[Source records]
________________________

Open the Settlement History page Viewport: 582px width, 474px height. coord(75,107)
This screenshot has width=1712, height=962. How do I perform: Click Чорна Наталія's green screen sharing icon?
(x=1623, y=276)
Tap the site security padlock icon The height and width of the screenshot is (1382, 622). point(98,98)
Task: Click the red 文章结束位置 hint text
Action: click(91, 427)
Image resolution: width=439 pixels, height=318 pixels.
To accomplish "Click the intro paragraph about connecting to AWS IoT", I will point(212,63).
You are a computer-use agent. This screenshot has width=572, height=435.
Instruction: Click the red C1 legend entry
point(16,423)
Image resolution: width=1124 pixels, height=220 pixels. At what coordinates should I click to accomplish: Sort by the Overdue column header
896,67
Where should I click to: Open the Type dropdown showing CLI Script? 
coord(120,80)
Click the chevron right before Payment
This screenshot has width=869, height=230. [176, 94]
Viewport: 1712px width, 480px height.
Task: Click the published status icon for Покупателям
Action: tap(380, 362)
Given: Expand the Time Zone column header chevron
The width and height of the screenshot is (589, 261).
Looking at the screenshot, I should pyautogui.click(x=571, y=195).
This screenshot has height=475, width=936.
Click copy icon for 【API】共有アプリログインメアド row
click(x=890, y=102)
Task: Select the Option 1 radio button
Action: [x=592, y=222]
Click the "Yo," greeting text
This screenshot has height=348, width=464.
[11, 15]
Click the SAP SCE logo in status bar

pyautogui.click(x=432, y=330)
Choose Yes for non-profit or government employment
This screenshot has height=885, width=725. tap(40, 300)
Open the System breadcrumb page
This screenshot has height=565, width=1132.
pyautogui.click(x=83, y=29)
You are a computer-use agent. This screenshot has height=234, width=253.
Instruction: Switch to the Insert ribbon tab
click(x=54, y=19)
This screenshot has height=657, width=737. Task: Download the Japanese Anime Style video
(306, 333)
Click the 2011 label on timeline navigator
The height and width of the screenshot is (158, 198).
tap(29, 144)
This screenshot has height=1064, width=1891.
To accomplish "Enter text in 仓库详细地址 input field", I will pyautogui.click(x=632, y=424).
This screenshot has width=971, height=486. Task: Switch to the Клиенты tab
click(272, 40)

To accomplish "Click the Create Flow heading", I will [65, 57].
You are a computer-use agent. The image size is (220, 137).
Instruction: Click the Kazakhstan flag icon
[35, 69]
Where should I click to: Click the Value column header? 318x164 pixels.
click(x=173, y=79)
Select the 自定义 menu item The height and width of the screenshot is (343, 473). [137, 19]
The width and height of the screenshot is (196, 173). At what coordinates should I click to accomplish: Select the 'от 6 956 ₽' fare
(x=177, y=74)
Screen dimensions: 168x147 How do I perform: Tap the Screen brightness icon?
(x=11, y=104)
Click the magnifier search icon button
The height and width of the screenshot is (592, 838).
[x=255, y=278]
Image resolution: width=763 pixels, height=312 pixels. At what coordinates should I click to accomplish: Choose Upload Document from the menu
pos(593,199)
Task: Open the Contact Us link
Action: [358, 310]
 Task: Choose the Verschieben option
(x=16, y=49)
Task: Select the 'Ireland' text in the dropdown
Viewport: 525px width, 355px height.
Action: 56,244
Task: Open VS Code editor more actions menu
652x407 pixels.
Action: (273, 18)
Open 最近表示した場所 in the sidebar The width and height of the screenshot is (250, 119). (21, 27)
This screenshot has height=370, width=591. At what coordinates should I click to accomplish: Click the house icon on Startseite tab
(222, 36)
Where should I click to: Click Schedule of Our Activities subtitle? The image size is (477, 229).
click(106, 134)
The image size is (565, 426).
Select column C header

________________________

WHAT THE TASK REQUIRES: Here the job is to restate all of the data word for word.

EXERCISE OUTPUT:
Open the Settlement History page Viewport: 582px width, 474px height. coord(75,107)
This screenshot has width=1712, height=962. How do I perform: Click Чорна Наталія's green screen sharing icon?
(x=1623, y=276)
Tap the site security padlock icon The height and width of the screenshot is (1382, 622). point(98,98)
Task: Click the red 文章结束位置 hint text
Action: click(91, 427)
Image resolution: width=439 pixels, height=318 pixels.
To accomplish "Click the intro paragraph about connecting to AWS IoT", I will point(212,63).
You are a computer-use agent. This screenshot has width=572, height=435.
Instruction: Click the red C1 legend entry
point(16,423)
Image resolution: width=1124 pixels, height=220 pixels. At what coordinates should I click to accomplish: Sort by the Overdue column header
896,67
Where should I click to: Open the Type dropdown showing CLI Script? 
coord(120,80)
Click the chevron right before Payment
This screenshot has width=869, height=230. [176, 94]
Viewport: 1712px width, 480px height.
Task: Click the published status icon for Покупателям
Action: tap(380, 362)
Given: Expand the Time Zone column header chevron
The width and height of the screenshot is (589, 261).
Looking at the screenshot, I should pyautogui.click(x=571, y=195).
This screenshot has height=475, width=936.
Click copy icon for 【API】共有アプリログインメアド row
click(x=890, y=102)
Task: Select the Option 1 radio button
Action: [x=592, y=222]
Click the "Yo," greeting text
This screenshot has height=348, width=464.
[11, 15]
Click the SAP SCE logo in status bar

pyautogui.click(x=432, y=330)
Choose Yes for non-profit or government employment
This screenshot has height=885, width=725. tap(40, 300)
Open the System breadcrumb page
This screenshot has height=565, width=1132.
pyautogui.click(x=83, y=29)
You are a computer-use agent. This screenshot has height=234, width=253.
Instruction: Switch to the Insert ribbon tab
click(x=54, y=19)
This screenshot has height=657, width=737. Task: Download the Japanese Anime Style video
(306, 333)
Click the 2011 label on timeline navigator
The height and width of the screenshot is (158, 198).
tap(29, 144)
This screenshot has height=1064, width=1891.
To accomplish "Enter text in 仓库详细地址 input field", I will pyautogui.click(x=632, y=424).
This screenshot has width=971, height=486. Task: Switch to the Клиенты tab
click(272, 40)

To accomplish "Click the Create Flow heading", I will [65, 57].
You are a computer-use agent. The image size is (220, 137).
Instruction: Click the Kazakhstan flag icon
[35, 69]
Where should I click to: Click the Value column header? 318x164 pixels.
click(x=173, y=79)
Select the 自定义 menu item The height and width of the screenshot is (343, 473). [137, 19]
The width and height of the screenshot is (196, 173). At what coordinates should I click to accomplish: Select the 'от 6 956 ₽' fare
(x=177, y=74)
Screen dimensions: 168x147 How do I perform: Tap the Screen brightness icon?
(x=11, y=104)
Click the magnifier search icon button
The height and width of the screenshot is (592, 838).
[x=255, y=278]
Image resolution: width=763 pixels, height=312 pixels. At what coordinates should I click to accomplish: Choose Upload Document from the menu
pos(593,199)
Task: Open the Contact Us link
Action: [358, 310]
 Task: Choose the Verschieben option
(x=16, y=49)
Task: Select the 'Ireland' text in the dropdown
Viewport: 525px width, 355px height.
Action: 56,244
Task: Open VS Code editor more actions menu
652x407 pixels.
Action: (273, 18)
Open 最近表示した場所 in the sidebar The width and height of the screenshot is (250, 119). (21, 27)
This screenshot has height=370, width=591. At what coordinates should I click to accomplish: Click the house icon on Startseite tab
(222, 36)
Where should I click to: Click Schedule of Our Activities subtitle? The image size is (477, 229).
click(106, 134)
The image size is (565, 426).
Select column C header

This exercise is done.